We've all experienced drifting apart from a good friend in one way or another, whether it be them moving away or simply growing and changing as people. One of the most difficult ways to lose touch with a friend is because of an argument. Though in the beginning it may be easy to push a tight relationship aside because of anger and bitterness, as the time passes it becomes more difficult to forget the friendship. The feeling of no longer speaking to the person you saw nearly everyday is not easy to understand, and even more difficult when that person no longer wishes to be your friend.
The last time I experienced this with a good friend I was rattled, nearly blindsided by what had happened. Though in the beginning I was bitter and didn't care much about what would come of it, as the weeks and the months had passed it became harder and harder to accept that I had lost my best friend. I kept trying to make amends but every attempt I made was futile. Eventually I gave up, and as I prepared to feel lonely without my best friend who was by my side for a year I experienced a feeling I never had in this situation.
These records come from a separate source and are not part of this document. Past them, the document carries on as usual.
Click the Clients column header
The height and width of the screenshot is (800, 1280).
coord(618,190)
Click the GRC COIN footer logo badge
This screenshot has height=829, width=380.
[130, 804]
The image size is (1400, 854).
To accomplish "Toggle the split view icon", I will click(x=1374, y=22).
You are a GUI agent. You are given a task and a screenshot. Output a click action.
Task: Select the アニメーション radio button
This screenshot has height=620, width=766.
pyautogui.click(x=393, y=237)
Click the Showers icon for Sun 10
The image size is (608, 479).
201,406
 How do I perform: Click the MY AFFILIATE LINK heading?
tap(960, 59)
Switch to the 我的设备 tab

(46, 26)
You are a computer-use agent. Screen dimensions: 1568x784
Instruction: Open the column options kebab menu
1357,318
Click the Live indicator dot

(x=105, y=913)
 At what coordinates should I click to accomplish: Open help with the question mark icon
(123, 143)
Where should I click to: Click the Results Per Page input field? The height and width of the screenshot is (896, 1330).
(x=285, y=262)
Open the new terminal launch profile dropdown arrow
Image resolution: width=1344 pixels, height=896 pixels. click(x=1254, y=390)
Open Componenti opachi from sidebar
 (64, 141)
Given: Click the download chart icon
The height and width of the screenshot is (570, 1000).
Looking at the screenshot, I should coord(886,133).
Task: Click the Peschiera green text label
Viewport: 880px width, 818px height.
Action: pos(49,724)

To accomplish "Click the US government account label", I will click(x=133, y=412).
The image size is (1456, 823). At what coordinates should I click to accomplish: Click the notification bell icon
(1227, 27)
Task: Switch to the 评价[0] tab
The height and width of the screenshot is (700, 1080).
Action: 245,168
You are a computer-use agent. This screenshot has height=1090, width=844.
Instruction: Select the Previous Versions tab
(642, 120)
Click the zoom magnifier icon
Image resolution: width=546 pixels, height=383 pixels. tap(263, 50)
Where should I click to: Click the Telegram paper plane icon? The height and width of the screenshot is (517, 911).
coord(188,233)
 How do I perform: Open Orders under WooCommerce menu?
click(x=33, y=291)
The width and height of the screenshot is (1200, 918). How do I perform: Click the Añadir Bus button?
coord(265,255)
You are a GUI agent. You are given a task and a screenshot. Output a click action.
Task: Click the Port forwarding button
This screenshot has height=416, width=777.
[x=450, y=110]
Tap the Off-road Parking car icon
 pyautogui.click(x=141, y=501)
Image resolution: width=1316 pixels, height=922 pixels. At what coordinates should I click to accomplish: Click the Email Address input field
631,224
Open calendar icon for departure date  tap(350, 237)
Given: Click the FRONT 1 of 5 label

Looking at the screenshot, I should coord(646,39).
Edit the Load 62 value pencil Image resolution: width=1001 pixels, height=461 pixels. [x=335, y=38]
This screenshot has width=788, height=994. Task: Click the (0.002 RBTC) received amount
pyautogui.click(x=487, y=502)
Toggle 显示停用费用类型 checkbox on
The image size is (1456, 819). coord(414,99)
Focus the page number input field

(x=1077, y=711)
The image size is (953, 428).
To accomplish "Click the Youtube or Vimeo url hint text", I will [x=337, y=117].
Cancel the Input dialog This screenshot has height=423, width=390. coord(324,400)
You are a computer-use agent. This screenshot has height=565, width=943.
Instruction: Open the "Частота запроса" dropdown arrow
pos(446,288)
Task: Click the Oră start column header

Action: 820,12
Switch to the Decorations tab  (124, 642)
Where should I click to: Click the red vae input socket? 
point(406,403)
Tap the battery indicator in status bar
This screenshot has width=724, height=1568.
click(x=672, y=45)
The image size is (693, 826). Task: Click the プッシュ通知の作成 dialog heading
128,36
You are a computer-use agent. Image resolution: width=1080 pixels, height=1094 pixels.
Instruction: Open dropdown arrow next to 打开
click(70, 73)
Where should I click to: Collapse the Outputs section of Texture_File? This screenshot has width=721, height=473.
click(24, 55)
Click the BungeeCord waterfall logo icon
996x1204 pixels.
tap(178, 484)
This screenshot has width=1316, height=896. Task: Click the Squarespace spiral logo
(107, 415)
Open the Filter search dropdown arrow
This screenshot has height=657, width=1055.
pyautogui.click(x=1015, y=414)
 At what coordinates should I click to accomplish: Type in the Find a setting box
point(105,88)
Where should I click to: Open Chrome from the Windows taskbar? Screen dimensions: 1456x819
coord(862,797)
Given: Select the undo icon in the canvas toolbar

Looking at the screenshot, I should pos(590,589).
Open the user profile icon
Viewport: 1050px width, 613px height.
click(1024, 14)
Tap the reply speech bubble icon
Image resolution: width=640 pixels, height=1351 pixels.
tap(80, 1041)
After I realized this was inevitable I wasn't angry anymore but actually thankful, and I feel more grateful about the situation everyday. I would never say I regret any part of our friendship, it was an amazing year and in that year I experienced some of the best moments in my life so far. Though I also realized how negative the overtone of my life had become in that year. My mind had become clouded with pessimistic thoughts and our daily conversations had mostly been composed of discussing celebrity rumors and scandals. As the days would go on without speaking to one another I felt a weight lifted off my shoulders. I no longer had to tiptoe around topics too keep from rocking the boat.
When I finally started to accept that this friendship had ended for a good reason negativity fled from my life a little bit more each day. I finally realized I was a lot happier without this person in my life. Instead of allowing myself to feel lonely with one less person in my life I embraced the people I had in it and the new relationships that were forming. Focusing on those that love me unconditionally instead of putting all my energy into a relationship i knew was over was one of the best decisions I had ever made. I finally had time for myself, I had more time and energy to put into school and work. Even my attitude towards the people I love and the way I look at everyday has become brighter. I make a conscious attempt to be kinder to each person I encounter, and I don't know if any of this change would have happened if I hadn't lost the person that was unintentionally holding me back. Though I'm not glad I lost this friendship, I am extremely grateful that I was given the opportunity to take another look at how I live my life and how I treat the people I love.